▶ Task prompt:
Of all the lines below, output only those starting at the one with "The image size is (845, 491)." and ending at the one with "Given: Click the three-dot Chrome menu button", both ends included, exactly as written.

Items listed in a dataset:
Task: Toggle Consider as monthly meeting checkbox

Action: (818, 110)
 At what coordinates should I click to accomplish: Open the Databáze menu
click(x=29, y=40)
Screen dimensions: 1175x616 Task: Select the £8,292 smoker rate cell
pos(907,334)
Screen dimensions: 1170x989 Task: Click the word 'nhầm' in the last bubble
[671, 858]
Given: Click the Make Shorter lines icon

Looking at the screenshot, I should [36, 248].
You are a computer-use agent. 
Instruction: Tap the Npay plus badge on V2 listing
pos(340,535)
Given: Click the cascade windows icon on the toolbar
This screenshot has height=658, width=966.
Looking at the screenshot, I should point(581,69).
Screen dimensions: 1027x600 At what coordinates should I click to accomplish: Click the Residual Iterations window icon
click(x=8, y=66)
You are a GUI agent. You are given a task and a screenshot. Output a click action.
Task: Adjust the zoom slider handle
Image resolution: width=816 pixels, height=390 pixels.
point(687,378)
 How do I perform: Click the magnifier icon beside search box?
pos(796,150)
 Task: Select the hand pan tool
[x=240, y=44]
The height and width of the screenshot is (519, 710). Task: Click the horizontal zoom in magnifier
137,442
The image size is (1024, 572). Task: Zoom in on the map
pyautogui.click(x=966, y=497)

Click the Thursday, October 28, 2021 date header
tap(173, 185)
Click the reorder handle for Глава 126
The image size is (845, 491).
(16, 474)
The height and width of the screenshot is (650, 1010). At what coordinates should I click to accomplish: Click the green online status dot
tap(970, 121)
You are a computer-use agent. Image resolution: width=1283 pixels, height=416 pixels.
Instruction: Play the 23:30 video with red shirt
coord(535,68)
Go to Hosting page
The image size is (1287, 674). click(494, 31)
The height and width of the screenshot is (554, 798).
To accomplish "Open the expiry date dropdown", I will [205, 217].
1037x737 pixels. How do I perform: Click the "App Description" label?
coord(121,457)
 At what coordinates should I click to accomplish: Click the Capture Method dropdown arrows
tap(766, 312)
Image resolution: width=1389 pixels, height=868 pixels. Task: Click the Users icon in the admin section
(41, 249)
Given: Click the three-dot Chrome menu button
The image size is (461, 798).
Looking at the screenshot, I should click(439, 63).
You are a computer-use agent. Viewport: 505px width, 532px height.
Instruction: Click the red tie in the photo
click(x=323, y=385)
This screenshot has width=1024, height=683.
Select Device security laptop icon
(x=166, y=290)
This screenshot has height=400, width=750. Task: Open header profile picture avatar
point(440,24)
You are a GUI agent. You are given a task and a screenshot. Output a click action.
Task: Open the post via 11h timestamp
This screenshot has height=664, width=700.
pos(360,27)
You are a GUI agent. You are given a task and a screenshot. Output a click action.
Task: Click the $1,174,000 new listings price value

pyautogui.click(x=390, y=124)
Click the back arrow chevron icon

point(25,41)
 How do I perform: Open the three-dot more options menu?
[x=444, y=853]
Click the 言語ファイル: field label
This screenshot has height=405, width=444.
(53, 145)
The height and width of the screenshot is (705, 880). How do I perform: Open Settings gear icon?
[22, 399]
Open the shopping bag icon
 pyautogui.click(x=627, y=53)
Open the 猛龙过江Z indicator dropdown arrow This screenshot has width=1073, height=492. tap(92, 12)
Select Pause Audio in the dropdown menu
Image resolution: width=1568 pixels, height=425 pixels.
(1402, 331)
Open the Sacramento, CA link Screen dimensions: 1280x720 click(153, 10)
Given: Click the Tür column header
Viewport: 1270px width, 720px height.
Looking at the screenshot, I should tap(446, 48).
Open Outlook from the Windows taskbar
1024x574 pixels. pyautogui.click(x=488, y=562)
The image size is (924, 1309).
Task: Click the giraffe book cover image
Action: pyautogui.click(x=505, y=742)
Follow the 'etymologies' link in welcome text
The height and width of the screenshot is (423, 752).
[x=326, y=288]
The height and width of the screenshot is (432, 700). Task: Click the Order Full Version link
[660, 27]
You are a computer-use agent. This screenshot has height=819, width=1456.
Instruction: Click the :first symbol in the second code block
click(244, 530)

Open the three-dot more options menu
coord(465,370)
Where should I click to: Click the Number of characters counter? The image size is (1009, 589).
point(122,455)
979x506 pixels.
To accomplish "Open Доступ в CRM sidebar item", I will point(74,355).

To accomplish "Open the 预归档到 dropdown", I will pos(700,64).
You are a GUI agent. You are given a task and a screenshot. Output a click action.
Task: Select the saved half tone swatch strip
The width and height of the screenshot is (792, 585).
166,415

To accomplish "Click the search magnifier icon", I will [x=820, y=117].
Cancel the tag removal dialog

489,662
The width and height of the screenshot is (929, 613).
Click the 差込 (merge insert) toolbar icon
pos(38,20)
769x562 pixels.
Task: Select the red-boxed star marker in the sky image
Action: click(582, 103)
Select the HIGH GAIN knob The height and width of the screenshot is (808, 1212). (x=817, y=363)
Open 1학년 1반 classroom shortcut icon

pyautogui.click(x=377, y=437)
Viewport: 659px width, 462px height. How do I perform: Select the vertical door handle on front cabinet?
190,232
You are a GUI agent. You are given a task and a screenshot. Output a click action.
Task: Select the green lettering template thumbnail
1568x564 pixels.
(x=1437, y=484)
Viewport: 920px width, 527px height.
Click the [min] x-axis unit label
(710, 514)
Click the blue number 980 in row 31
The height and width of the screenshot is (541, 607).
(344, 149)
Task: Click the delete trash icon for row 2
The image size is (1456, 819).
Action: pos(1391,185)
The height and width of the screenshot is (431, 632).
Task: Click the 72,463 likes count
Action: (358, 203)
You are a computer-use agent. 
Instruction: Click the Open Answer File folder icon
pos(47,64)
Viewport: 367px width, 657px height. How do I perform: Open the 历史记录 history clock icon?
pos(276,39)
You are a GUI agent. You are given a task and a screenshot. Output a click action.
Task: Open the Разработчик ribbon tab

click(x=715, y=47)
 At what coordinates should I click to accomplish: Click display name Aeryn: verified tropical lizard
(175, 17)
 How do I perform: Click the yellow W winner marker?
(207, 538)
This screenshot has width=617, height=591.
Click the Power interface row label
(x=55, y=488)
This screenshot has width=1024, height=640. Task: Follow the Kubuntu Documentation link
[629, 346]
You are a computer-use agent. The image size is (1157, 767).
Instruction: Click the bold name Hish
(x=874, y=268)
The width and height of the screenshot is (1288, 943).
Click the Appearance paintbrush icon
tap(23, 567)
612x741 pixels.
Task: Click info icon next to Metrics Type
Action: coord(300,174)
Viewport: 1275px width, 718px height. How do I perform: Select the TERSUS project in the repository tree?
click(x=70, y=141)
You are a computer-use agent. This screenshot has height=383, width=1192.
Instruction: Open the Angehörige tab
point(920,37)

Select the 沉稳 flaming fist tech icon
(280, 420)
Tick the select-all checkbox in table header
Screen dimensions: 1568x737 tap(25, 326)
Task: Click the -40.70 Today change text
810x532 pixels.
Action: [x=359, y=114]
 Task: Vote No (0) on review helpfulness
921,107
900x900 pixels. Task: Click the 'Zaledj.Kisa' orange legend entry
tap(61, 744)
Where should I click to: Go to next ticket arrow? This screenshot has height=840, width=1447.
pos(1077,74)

▶ Solution:
The image size is (845, 491).
(16, 474)
The height and width of the screenshot is (650, 1010). At what coordinates should I click to accomplish: Click the green online status dot
tap(970, 121)
You are a computer-use agent. Image resolution: width=1283 pixels, height=416 pixels.
Instruction: Play the 23:30 video with red shirt
coord(535,68)
Go to Hosting page
The image size is (1287, 674). click(494, 31)
The height and width of the screenshot is (554, 798).
To accomplish "Open the expiry date dropdown", I will [205, 217].
1037x737 pixels. How do I perform: Click the "App Description" label?
coord(121,457)
 At what coordinates should I click to accomplish: Click the Capture Method dropdown arrows
tap(766, 312)
Image resolution: width=1389 pixels, height=868 pixels. Task: Click the Users icon in the admin section
(41, 249)
Given: Click the three-dot Chrome menu button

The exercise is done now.